L’analisi: ecco cosa potrebbe succedere dopo l’ondata di freddo…
Alcuni elementi depongono a favore di una breve ulteriore appendice della fase fredda, prima di un temporaneo ritorno dell'anticiclone.

L’ondata di freddo di domenica 17 potrebbe trovare nuova linfa nel corso della prossima settimana, se solo i modelli avessero un po’ più di coraggio nel prevedere l’inserimento in sede mediterranea di un piccolo vortice atlantico, sorto dalle ceneri di una saccatura molto debole in inserimento da ovest.
Questo vortice andrebbe a posizionarsi ancora al sud per giovedì 21, rinnovando il richiamo di aria fredda per altre 36-48 ore e mantenendo vivo l’inverno crudo sul nostro Paese.
Più difficile, al momento, che si concretizzino altre ipotesi, tra cui la neve di addolcimento al nord, oppure una spallata netta dell’anticiclone subtropicale dovuta alla pressione dell’uragano Alex sulle Azzorre che, francamente, ci sembra un po’ forzata.
L’anticiclone arriverà probabilmente dopo, da sabato 23 o domenica 24, lasciando comunque spazio a qualche scorribanda da nord lungo il versante adriatico e sui Balcani.
Qualche opzione fredda da questo tipo di schema barico "in balico" si vede tra le carte
alternative: cioè un rientro da est di aria gelida che riproponga una depressione al sud nel periodo tra il 24 ed il 27 ma resta minoritario rispetto a quanto ad esempio propone in pompa magna il modello americano: cioè l’assoluta affermazione dell’alta pressione sull’Europa e un vortice polare compattissimo per fine gennaio con bel tempo assoluto.
Cosa vuole dire?

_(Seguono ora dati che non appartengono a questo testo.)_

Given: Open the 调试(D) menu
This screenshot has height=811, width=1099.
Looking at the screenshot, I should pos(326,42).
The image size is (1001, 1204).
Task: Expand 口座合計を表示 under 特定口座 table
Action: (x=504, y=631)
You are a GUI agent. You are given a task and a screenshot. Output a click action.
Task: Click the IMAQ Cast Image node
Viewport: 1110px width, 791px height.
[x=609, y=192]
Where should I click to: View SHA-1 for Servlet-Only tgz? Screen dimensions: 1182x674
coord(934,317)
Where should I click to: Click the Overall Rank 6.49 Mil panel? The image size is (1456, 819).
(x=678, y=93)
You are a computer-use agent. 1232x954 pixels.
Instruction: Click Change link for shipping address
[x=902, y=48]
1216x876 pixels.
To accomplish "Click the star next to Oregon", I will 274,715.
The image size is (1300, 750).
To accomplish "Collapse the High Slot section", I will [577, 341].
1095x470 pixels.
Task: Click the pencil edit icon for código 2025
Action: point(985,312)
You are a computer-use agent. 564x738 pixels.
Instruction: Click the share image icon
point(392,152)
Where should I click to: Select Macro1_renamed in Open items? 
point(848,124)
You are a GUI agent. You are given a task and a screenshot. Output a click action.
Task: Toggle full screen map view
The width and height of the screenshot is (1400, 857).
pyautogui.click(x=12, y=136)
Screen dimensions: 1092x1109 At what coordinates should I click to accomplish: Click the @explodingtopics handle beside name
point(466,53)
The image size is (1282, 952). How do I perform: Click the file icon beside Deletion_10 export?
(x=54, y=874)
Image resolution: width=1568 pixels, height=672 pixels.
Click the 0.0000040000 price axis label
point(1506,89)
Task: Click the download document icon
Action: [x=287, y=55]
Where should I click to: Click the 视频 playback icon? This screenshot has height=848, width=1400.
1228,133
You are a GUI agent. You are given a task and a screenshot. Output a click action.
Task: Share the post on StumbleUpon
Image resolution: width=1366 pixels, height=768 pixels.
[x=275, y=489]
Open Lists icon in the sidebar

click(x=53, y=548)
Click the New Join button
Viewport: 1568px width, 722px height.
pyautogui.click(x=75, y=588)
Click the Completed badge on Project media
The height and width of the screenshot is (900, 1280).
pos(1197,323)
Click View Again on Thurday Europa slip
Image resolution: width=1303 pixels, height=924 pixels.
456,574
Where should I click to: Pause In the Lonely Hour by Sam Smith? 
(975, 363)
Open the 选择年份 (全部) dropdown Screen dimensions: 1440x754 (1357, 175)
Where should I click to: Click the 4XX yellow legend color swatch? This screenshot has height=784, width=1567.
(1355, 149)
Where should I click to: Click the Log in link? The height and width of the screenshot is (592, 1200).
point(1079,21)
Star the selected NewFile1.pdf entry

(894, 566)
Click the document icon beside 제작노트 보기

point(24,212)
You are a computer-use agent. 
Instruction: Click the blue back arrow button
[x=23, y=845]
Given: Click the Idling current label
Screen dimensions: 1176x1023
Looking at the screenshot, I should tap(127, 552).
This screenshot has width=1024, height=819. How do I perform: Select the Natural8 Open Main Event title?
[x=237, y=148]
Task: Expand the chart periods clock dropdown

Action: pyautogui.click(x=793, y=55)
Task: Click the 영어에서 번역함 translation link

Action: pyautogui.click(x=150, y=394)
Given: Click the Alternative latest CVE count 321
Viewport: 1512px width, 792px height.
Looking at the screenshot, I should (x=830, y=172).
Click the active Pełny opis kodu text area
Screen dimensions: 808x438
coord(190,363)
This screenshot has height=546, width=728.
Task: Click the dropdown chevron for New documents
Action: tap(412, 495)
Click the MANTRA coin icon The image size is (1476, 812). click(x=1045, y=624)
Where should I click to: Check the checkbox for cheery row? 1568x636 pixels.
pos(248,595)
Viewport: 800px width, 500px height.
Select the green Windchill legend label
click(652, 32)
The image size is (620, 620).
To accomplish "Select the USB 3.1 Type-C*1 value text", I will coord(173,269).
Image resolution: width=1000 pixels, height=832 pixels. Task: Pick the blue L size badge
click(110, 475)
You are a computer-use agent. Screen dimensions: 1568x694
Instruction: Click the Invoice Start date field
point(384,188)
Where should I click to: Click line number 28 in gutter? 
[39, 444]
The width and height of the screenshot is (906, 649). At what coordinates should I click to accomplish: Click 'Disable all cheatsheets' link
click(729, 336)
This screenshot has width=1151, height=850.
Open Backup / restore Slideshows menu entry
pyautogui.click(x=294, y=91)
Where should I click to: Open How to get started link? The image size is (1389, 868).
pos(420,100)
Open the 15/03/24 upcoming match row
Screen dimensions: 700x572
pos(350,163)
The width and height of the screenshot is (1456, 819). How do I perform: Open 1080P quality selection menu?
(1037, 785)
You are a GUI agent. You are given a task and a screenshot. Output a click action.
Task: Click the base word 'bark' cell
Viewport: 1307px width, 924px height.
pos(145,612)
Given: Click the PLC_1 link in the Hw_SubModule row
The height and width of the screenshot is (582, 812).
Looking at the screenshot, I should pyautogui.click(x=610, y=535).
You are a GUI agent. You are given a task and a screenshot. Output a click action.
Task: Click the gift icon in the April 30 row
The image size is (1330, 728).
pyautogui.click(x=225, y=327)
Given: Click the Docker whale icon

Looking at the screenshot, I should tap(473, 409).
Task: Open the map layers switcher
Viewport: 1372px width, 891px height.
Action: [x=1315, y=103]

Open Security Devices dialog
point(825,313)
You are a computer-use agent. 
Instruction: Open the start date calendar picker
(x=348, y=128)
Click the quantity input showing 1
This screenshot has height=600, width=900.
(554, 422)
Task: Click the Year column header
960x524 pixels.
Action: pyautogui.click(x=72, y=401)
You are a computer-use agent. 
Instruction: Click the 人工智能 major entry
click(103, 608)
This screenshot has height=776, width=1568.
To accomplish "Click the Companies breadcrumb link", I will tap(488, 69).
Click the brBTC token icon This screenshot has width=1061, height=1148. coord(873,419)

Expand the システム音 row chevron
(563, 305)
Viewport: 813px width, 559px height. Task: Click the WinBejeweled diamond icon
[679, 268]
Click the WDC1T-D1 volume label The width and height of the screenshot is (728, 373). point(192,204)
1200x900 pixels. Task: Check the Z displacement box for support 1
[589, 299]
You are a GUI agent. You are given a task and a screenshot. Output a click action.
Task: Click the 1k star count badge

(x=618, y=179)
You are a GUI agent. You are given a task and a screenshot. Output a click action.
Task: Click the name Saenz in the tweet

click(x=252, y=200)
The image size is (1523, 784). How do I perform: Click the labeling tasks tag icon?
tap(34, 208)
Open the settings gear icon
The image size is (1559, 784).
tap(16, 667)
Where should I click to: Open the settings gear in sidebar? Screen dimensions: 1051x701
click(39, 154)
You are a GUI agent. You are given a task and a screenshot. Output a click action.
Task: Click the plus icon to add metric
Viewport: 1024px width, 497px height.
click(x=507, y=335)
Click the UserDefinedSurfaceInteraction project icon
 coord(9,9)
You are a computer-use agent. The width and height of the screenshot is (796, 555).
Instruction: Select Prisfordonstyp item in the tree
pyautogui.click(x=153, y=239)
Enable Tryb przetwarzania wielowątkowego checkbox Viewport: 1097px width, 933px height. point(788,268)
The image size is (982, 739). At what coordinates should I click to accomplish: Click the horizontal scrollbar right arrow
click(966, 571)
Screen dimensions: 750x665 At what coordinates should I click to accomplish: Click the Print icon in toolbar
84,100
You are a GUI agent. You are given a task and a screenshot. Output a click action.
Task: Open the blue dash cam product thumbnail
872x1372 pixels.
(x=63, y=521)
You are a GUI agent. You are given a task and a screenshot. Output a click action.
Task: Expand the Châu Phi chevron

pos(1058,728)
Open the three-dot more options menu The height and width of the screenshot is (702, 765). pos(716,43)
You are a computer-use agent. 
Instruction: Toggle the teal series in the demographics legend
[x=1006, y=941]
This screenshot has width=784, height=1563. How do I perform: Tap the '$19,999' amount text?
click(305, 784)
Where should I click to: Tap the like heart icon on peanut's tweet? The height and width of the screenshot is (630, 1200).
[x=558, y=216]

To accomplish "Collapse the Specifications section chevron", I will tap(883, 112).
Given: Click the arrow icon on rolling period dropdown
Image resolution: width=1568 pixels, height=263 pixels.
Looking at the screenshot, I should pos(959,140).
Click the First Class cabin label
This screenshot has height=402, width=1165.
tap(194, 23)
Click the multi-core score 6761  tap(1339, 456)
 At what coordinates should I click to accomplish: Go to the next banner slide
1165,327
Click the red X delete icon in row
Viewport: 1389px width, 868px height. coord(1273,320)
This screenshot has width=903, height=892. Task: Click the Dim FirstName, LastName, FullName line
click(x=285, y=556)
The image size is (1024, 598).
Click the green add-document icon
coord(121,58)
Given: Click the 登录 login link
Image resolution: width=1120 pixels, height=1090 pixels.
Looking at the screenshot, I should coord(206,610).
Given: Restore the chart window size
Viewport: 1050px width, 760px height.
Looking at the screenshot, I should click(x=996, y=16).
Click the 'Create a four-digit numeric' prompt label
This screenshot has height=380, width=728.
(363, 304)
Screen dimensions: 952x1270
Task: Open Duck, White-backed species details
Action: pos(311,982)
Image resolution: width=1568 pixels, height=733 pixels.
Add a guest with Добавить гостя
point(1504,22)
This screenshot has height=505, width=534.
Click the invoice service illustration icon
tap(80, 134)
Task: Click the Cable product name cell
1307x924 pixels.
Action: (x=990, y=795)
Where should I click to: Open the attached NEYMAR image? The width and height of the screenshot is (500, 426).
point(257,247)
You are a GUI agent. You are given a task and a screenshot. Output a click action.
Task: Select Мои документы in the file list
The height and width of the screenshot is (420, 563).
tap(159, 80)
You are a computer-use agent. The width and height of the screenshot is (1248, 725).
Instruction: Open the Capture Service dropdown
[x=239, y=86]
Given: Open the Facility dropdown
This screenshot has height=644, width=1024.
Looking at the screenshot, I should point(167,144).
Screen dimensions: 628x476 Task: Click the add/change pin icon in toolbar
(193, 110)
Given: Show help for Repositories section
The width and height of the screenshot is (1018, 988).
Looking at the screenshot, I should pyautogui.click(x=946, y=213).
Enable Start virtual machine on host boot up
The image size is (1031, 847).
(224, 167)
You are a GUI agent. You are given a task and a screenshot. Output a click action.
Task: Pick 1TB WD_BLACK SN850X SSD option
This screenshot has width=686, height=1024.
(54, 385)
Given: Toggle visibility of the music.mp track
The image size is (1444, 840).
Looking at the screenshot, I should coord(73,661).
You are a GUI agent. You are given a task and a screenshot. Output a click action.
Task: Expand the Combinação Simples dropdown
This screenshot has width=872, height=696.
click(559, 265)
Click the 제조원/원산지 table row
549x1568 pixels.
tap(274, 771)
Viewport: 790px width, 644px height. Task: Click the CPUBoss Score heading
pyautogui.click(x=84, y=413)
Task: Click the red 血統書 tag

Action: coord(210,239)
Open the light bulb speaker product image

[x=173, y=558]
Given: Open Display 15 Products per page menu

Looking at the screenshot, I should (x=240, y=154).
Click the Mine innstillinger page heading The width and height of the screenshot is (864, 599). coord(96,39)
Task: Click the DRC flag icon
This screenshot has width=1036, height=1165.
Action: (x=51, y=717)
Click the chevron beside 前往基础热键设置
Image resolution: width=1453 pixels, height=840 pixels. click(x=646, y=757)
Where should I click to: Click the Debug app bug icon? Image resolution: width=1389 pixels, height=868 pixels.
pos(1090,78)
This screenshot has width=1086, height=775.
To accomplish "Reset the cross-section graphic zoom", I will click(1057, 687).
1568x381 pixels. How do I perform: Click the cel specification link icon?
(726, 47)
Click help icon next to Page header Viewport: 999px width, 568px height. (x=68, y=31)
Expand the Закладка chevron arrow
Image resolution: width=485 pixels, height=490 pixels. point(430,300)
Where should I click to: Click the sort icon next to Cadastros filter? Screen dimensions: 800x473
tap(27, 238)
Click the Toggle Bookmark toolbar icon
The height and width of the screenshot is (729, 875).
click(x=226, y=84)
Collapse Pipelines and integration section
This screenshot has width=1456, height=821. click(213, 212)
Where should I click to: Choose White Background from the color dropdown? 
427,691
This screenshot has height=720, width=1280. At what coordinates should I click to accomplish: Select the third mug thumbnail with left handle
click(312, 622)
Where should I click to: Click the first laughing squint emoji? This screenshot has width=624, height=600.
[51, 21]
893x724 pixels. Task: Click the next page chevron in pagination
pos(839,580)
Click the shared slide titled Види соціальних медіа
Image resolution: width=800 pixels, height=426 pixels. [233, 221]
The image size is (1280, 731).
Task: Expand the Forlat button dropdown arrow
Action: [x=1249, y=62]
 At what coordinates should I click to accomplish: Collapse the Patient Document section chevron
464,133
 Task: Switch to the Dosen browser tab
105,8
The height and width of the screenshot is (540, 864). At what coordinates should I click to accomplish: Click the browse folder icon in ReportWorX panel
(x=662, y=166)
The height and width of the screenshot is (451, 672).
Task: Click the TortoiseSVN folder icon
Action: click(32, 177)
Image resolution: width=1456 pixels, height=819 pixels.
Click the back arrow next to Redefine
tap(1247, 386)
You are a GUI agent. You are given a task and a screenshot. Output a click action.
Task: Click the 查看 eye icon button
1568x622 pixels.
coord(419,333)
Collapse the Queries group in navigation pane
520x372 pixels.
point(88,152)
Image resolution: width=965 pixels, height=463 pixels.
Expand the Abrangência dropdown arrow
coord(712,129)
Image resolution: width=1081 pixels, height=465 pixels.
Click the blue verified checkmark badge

Che l’inverno chiude i battenti entro fine mese? Manco per idea. Da un vortice polare così compatto, al primo frazionamento della sua massa gelida, febbraio potrebbe riservare sorprese ancor più gelide di quelle sino ad ora ha sperimentato qua e là l’Europa.
Dunque, un po’ di pazienza, l’inverno ha ancora le carte in regola per giocarsi tutto il suo potenziale.